===== SOURCE MATERIAL =====

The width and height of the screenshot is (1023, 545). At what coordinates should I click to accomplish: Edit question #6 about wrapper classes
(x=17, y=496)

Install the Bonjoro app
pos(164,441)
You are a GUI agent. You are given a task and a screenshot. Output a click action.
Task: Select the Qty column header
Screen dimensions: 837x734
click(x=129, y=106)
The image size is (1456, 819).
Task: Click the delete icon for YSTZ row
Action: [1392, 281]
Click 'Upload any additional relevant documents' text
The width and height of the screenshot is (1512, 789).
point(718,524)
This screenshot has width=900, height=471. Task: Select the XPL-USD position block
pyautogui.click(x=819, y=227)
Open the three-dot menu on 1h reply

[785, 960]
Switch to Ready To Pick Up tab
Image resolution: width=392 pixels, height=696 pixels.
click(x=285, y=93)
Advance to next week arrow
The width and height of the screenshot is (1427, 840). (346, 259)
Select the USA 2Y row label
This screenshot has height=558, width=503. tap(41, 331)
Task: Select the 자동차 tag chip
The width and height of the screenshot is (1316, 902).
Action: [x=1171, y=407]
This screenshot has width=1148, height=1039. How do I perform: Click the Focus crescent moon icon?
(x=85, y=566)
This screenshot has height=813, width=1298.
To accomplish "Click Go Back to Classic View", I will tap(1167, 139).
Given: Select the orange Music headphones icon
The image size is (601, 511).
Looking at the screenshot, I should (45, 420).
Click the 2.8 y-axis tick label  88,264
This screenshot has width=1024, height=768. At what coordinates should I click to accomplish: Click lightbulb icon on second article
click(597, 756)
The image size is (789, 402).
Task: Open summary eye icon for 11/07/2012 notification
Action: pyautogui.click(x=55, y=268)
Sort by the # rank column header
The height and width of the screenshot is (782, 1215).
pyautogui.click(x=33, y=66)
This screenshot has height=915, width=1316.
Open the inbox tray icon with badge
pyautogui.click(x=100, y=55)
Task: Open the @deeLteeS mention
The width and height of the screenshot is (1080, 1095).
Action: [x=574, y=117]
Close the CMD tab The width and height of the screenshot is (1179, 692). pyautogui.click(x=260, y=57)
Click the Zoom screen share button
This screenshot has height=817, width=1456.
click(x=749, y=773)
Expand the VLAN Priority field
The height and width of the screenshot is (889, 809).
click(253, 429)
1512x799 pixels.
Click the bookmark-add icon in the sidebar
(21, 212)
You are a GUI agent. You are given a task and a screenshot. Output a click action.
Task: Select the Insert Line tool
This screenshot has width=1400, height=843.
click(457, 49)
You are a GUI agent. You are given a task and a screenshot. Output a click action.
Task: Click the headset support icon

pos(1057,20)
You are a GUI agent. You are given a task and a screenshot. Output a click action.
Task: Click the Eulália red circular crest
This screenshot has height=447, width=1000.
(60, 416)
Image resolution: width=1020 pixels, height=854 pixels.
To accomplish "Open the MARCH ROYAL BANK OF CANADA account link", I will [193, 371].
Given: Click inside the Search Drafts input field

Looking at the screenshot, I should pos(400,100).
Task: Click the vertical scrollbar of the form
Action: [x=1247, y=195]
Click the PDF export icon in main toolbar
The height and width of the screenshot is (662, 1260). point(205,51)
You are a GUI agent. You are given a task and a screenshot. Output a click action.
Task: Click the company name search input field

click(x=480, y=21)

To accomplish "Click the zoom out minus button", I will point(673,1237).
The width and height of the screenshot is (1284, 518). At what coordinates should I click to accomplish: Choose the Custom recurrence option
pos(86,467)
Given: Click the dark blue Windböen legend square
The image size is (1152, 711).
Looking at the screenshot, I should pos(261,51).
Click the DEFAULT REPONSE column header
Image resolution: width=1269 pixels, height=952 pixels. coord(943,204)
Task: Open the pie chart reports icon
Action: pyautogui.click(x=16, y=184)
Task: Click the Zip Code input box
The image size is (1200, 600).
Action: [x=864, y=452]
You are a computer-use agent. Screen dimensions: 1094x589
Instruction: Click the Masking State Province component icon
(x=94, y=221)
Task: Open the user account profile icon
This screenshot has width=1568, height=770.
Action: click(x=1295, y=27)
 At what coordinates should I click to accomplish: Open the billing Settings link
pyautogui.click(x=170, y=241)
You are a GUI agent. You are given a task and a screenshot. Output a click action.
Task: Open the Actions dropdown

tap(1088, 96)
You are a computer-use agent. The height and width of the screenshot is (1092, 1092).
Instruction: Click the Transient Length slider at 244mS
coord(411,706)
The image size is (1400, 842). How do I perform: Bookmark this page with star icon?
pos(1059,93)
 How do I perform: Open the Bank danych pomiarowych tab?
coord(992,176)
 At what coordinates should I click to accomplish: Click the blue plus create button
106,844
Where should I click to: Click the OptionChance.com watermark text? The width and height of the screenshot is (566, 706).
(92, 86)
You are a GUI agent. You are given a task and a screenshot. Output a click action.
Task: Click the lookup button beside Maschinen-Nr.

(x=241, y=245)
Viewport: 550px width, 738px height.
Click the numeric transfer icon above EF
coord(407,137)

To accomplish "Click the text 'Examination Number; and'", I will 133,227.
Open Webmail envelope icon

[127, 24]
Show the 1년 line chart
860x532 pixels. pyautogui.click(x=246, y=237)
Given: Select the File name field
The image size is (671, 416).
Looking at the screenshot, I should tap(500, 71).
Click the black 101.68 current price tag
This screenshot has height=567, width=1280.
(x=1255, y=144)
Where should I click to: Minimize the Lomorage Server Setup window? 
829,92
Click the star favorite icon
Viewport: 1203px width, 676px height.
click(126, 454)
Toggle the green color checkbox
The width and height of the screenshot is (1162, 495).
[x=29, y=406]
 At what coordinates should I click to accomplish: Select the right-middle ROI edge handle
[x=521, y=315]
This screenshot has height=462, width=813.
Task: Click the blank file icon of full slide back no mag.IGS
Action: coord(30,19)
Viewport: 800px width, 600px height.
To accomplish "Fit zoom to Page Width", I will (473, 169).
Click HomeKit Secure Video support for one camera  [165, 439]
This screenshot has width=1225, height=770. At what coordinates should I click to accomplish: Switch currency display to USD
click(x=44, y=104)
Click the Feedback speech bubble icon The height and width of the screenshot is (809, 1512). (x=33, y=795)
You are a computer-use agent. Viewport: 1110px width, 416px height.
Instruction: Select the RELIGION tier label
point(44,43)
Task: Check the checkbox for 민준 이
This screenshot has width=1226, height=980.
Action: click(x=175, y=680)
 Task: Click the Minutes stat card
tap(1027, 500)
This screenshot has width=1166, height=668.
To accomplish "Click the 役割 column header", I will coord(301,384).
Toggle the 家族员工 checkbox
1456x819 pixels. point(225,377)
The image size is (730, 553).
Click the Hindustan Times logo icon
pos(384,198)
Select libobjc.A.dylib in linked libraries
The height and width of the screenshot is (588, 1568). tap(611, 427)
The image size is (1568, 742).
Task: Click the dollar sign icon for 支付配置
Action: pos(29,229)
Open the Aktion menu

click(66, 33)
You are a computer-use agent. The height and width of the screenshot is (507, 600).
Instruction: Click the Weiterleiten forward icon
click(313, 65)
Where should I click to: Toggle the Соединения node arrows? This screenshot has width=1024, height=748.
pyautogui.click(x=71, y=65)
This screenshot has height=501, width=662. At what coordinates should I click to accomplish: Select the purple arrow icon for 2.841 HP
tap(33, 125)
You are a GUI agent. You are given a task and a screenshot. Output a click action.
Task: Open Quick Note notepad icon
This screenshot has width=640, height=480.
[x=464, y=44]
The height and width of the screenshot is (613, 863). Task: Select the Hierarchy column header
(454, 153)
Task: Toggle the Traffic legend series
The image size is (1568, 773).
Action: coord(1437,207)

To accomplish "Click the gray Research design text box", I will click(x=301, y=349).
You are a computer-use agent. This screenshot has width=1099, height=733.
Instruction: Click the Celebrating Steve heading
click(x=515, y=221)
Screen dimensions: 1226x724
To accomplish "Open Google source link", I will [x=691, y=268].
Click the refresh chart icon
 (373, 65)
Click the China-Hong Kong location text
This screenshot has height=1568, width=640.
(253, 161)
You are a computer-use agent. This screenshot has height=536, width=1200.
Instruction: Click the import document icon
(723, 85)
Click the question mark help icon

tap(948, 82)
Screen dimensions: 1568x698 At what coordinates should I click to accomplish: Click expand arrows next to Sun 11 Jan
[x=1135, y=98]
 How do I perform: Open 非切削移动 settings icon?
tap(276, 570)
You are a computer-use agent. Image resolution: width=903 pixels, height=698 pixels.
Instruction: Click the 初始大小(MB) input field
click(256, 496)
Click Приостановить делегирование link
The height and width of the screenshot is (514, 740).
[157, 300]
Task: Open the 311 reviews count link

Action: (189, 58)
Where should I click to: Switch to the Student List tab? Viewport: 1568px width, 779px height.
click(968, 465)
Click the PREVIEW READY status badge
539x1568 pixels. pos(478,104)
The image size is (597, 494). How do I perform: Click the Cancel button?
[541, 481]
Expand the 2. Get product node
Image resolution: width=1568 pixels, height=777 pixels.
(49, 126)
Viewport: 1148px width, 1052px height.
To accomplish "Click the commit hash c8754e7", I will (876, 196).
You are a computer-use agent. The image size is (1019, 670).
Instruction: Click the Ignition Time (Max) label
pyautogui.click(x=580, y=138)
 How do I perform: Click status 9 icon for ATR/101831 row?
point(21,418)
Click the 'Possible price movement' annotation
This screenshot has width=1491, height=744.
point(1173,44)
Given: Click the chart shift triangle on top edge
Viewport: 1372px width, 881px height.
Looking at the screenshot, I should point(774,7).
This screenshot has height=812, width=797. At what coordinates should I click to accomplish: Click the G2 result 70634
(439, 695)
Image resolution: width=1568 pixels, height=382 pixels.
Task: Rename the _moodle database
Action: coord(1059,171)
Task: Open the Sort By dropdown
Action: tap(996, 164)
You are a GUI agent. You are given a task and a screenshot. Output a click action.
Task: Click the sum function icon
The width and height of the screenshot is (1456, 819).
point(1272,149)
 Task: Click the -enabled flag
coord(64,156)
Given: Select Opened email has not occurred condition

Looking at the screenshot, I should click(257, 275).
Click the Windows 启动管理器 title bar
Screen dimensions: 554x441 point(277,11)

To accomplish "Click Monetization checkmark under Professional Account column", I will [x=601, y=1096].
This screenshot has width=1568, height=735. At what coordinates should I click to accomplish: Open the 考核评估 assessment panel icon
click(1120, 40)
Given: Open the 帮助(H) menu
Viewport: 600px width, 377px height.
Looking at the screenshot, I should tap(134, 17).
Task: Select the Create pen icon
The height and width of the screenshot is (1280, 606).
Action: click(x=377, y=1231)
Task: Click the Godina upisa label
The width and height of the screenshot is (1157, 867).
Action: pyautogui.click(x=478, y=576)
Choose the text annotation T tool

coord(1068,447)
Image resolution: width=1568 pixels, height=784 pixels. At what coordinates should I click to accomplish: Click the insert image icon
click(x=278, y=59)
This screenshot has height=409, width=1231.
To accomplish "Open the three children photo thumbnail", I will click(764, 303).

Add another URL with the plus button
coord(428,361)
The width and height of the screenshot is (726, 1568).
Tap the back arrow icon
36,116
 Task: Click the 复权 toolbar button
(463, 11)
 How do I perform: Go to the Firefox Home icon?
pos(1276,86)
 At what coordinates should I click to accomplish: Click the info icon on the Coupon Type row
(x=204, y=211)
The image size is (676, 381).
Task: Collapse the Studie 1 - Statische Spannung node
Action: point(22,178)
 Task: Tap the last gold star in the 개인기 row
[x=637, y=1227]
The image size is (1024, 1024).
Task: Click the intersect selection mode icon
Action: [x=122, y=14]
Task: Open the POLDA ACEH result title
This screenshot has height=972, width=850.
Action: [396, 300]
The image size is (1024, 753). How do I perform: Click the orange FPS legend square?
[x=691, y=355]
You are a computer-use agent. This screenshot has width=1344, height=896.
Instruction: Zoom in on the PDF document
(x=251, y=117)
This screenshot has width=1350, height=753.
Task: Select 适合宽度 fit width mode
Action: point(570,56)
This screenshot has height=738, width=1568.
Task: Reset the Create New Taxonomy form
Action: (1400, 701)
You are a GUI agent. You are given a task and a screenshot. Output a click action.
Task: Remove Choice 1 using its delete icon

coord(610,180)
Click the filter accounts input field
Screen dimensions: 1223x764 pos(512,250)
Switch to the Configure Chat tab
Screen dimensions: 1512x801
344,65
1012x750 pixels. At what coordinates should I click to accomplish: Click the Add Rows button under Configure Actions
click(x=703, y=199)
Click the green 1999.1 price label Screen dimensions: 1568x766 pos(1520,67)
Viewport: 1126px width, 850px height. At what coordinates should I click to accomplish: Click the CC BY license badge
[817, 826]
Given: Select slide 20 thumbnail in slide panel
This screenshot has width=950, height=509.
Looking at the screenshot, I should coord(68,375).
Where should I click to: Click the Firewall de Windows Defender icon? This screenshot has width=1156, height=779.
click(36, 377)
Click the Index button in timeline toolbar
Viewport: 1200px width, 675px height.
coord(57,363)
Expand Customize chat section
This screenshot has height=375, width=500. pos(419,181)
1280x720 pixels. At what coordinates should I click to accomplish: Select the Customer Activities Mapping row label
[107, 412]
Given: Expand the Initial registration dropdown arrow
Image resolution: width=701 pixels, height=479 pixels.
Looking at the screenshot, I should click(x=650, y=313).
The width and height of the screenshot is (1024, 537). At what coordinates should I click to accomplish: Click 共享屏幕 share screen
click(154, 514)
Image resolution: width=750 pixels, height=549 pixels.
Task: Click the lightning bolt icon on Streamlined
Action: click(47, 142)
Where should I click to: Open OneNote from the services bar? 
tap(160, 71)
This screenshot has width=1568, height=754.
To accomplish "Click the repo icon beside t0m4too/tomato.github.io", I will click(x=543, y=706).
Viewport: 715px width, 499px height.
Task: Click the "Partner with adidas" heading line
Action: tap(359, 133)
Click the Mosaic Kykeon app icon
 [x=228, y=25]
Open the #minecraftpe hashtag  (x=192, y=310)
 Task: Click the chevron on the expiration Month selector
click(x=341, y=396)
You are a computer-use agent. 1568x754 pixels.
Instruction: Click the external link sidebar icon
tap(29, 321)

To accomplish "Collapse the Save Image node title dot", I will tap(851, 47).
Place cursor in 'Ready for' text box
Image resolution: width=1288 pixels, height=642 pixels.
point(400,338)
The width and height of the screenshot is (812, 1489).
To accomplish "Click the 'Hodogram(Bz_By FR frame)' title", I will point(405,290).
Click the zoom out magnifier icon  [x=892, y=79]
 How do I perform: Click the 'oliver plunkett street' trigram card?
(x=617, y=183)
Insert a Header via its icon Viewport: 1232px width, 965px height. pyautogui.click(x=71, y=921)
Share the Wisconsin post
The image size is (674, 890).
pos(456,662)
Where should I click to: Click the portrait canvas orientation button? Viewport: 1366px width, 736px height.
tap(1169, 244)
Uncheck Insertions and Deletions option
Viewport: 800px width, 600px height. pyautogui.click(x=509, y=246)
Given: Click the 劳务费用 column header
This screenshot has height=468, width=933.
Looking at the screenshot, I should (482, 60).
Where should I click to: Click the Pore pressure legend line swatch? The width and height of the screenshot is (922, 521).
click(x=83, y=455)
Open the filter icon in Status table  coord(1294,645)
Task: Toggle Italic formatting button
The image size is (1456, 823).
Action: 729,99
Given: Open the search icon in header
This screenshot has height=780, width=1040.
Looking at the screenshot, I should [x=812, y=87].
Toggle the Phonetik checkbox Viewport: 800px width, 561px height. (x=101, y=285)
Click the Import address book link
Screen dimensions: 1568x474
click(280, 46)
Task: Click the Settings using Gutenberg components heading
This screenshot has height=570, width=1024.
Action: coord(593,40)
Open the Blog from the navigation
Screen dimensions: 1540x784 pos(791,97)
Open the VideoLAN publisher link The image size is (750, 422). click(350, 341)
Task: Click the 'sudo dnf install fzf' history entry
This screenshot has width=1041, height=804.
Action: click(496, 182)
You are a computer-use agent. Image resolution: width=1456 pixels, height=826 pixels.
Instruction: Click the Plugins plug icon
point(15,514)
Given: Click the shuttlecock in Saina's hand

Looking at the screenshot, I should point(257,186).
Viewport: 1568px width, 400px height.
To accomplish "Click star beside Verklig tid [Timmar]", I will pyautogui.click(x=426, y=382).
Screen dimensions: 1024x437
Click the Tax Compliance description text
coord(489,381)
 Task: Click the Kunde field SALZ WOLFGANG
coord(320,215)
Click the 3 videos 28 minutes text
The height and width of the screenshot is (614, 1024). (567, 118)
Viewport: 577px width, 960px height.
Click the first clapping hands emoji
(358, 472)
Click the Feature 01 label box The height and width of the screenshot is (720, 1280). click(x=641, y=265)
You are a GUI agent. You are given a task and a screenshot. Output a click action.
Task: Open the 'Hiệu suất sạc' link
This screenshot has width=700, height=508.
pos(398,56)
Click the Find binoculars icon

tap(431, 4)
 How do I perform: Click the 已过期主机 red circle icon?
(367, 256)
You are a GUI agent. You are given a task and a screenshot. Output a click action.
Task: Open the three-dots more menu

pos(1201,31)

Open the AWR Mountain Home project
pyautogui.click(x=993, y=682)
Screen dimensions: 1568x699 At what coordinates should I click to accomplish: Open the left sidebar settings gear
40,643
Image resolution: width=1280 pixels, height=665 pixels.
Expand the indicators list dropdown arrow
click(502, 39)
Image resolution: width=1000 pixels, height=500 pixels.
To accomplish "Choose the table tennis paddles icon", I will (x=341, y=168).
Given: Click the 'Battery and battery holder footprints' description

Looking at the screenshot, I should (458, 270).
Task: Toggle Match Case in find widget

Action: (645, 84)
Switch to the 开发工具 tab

=====

▶ WHAT THE EXERCISE ASKS: Starting at the line that contains "Select the USA 2Y row label" and ending with the line that contains "(x=85, y=566)", write those lines out again with "crescent moon" changed to "half moon" and nothing else altered.

▶ THE REPLY:
Select the USA 2Y row label
This screenshot has height=558, width=503. tap(41, 331)
Task: Select the 자동차 tag chip
The width and height of the screenshot is (1316, 902).
Action: [x=1171, y=407]
This screenshot has width=1148, height=1039. How do I perform: Click the Focus half moon icon?
(x=85, y=566)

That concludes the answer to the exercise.